3c). Strikingly, there was only a mild increase of ALT (mean: 200 U/l) in NRG Aβ–/–DQ8tg recipients, while NRG recipients showed a much higher concentration of ALT (mean: 1300 U/l) compared to non-humanized mice (non-hu; mean: 120 U/l). This indicates a more advanced progress of GVHD in NRG mice compared to NRG Aβ–/–DQ8tg
mice following their repopulation with DQ8-matched PBMCs. These data suggest a survival advantage of HLA class II-matched mice over those expressing HER2 inhibitor xenogenic murine MHC class II. Essentially, the disease score and weight loss are a reflection of the ongoing GVHD leading eventually to death. In this study, a weight loss of more than 20%, compared to the initial weight and independent of other symptoms, required us to euthanize the animals by statutory order and was taken as the end of survival. Indeed, NRG Aβ–/–DQ8tg mice survived significantly longer (mean survival 28·5 days) after huPBMC-DQ8 engraftment than do NRG mice (mean survival 17 days) (Fig. 4). Thus, although NRG Aβ–/–DQ8tg mice repopulated to a higher level, the onset of disease symptoms and development of fetal GVHD disease was delayed. Both human CD4+ and CD8+ T cells have been shown to contribute to GVHD development in murine recipients [25]. Adoptive transfer of NRG Aβ–/–DQ8tg mice with DQ8-matched donor PBMCs represents,
with respect to HLA-DQ8, an HLA-class II-matched transplantation which should alleviate CD4+ T cell-mediated GVHD. In contrast, donor CD8+ T cells still face xenogenic MHC class I in both recipient Janus kinase (JAK) mouse strains. Thus, it was CH5424802 interesting to determine whether the GvHD, mounting more slowly in NRG Aβ–/–DQ8tg recipients, could be correlated with differences in donor T cell subsets repopulating the two strains. While
exclusively human CD3+ T cells accumulated in both strains, there was no difference between strains with regard to human CD4+ or CD8+ T cells at an early time-point after repopulation (Fig. 5, day 5). However, from day 9 after repopulation onwards, the contribution of human CD8+ T cells among CD3+ cells increased specifically in NRG mice, such that by day 14 the CD8+ T cells increased twice as much compared to day 5 (60 versus 30%, respectively).

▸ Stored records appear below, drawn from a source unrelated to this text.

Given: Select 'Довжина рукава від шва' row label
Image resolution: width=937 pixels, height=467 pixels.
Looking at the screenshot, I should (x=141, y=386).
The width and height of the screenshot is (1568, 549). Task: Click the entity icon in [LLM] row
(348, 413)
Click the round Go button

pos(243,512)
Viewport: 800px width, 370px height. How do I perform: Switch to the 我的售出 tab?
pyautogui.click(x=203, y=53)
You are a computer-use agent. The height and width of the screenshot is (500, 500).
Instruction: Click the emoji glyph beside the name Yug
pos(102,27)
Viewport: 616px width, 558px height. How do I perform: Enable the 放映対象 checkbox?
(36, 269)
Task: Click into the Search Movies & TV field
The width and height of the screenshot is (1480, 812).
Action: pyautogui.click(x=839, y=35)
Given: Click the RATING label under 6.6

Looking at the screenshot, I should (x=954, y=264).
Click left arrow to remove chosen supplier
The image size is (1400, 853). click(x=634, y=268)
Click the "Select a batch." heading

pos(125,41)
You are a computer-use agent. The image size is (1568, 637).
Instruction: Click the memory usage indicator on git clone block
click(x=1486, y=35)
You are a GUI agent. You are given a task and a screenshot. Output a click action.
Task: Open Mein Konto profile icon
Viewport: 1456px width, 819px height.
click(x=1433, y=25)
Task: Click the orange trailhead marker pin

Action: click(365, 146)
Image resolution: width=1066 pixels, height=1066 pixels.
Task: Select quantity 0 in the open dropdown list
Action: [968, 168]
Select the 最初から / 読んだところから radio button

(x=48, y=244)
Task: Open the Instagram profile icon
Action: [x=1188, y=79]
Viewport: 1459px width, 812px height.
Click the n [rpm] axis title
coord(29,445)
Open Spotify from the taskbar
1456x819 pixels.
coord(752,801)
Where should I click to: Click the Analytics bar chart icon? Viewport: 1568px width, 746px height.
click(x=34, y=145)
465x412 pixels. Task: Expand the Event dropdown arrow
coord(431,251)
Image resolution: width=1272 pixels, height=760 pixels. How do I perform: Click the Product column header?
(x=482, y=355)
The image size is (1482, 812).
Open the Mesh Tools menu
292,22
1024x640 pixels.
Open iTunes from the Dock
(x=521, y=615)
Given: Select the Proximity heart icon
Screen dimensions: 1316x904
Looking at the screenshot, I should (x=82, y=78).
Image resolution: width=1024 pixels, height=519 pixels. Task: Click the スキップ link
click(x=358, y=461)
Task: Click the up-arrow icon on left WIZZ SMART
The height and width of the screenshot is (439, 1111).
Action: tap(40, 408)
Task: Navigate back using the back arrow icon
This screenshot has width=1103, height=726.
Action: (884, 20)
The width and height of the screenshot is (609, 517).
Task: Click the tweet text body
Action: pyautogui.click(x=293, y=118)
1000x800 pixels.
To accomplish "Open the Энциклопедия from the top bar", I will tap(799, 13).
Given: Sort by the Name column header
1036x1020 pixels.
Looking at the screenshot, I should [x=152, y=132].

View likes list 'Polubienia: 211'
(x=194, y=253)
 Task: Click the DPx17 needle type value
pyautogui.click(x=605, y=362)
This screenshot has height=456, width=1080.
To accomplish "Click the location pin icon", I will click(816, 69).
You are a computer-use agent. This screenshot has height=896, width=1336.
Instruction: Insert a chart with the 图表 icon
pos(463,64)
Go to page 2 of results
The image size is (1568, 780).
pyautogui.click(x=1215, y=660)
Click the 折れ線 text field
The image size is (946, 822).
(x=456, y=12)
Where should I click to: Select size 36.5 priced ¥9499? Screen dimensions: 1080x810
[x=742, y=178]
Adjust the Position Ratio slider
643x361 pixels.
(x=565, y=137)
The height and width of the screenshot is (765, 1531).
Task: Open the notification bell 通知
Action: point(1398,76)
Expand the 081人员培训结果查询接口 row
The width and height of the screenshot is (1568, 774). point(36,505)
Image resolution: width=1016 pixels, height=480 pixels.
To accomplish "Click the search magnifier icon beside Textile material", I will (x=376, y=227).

Such a dramatic shift towards CD8+ T cells did not occur in NRG Aβ–/–DQ8tg mice receiving the same DQ8+ donor PBMCs. In essence, the ratio of human CD4+ and CD8+ T cells reversed within 14 days after repopulation of NRG mice, but remained relatively stable in NRG Aβ–/–DQ8tg recipients. It is concluded that the expansion of human CD8+ T cells is an early sign of xenogenic GVHD. As we found that human CD8+ T cells are a population expanding at an early time when GVHD develops in NRG mice, we asked whether these T cells are responsible for the liver damage, detected as an increased in serum ALT levels (see Fig. 3c). Therefore, we analysed liver sections by immunohistochemical staining (IHC) for human CD8 (Fig. 6a).